Copy the lines verbatim, starting at the beginning of the rows and ending after the line containing "coord(814,664)".

** START OF Source records **

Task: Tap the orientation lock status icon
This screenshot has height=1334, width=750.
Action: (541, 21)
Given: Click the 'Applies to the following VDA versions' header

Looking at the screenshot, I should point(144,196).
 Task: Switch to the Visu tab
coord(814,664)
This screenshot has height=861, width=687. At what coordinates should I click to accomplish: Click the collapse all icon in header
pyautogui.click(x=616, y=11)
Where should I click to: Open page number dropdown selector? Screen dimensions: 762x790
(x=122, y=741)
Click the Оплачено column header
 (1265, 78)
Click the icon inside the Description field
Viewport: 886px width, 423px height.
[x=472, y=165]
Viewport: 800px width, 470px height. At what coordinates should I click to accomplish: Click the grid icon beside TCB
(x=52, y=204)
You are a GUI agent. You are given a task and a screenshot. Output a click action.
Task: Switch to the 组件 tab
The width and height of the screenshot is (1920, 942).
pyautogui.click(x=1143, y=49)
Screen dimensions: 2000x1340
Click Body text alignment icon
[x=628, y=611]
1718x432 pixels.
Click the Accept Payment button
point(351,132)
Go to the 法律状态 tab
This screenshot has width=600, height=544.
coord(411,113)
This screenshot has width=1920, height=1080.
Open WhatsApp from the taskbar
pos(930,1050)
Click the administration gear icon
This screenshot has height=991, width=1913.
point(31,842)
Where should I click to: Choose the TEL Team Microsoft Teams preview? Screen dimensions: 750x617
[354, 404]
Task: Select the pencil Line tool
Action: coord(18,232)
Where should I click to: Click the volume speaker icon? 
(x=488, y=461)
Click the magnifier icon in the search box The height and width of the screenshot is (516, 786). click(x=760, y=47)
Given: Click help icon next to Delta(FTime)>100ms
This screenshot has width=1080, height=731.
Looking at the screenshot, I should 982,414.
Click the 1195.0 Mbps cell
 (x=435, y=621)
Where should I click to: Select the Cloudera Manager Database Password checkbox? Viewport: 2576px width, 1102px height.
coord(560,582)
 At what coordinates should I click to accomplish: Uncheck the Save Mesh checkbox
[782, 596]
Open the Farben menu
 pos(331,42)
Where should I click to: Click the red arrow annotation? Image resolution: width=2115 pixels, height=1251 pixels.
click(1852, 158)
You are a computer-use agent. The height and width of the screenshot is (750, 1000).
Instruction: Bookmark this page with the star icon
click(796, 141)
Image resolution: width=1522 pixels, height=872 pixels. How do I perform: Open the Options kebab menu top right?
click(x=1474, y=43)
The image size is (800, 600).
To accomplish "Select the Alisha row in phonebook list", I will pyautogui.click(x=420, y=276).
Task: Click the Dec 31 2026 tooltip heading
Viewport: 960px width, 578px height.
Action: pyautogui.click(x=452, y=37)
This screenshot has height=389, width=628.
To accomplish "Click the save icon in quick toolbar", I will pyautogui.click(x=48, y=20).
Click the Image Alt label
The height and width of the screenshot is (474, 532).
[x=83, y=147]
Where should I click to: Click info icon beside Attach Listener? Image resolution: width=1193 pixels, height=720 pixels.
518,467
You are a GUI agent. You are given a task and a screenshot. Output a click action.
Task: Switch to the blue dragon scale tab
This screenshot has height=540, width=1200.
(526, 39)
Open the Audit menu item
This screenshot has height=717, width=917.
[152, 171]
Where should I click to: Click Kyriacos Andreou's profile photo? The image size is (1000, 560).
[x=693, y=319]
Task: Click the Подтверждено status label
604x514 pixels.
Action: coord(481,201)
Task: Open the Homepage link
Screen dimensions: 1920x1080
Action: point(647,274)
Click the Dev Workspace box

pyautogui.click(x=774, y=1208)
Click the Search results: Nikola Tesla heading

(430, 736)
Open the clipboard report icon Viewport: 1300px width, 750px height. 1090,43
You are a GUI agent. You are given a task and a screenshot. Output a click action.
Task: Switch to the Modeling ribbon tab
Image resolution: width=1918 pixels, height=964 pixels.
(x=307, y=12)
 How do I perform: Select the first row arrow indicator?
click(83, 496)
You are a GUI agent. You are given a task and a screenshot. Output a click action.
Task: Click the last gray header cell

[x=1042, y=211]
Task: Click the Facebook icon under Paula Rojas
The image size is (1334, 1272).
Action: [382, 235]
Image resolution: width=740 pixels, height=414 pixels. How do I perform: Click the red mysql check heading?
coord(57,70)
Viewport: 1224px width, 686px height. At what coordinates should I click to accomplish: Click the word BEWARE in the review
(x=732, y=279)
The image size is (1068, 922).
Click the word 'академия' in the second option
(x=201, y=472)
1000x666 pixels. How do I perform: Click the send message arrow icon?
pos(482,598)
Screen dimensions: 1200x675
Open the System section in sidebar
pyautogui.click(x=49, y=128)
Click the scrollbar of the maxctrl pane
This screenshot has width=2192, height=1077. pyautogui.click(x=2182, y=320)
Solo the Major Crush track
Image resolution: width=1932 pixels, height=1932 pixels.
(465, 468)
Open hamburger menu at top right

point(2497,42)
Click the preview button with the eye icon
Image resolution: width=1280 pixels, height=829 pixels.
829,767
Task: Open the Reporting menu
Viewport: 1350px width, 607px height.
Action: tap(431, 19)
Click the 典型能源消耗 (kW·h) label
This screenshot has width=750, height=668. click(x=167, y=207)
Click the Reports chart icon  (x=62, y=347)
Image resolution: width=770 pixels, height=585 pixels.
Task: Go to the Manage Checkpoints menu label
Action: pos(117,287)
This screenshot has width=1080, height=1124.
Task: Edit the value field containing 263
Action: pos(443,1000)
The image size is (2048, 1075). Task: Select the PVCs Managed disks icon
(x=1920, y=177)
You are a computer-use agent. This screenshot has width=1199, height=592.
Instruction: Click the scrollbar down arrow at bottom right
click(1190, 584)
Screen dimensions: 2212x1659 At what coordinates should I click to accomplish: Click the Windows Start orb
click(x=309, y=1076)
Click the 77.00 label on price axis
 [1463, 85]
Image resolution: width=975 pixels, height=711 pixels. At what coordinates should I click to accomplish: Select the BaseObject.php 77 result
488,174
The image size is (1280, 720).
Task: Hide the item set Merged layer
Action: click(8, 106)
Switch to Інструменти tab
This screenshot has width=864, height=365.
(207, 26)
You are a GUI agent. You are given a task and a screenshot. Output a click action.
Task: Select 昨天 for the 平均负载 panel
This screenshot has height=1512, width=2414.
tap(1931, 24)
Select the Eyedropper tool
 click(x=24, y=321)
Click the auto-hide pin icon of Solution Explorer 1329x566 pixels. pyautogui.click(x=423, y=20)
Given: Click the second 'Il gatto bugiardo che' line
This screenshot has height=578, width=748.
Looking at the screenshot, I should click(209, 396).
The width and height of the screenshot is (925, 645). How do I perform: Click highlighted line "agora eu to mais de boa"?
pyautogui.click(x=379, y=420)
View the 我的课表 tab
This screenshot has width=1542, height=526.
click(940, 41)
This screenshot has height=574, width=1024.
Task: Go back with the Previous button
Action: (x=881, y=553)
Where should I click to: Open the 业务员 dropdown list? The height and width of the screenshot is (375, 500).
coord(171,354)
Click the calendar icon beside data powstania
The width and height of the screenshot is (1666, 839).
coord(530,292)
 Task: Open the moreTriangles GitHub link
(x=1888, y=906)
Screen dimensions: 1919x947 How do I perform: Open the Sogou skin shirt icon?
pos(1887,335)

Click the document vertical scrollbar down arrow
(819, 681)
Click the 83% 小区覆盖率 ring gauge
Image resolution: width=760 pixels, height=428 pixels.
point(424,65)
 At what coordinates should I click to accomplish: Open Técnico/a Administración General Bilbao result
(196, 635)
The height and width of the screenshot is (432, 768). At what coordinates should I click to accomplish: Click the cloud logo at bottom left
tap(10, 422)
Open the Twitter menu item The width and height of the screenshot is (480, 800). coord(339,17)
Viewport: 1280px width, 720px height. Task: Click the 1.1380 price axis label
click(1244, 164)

** END OF Source records **

- [Completed task]:
Task: Tap the orientation lock status icon
This screenshot has height=1334, width=750.
Action: (541, 21)
Given: Click the 'Applies to the following VDA versions' header

Looking at the screenshot, I should point(144,196).
 Task: Switch to the Visu tab
coord(814,664)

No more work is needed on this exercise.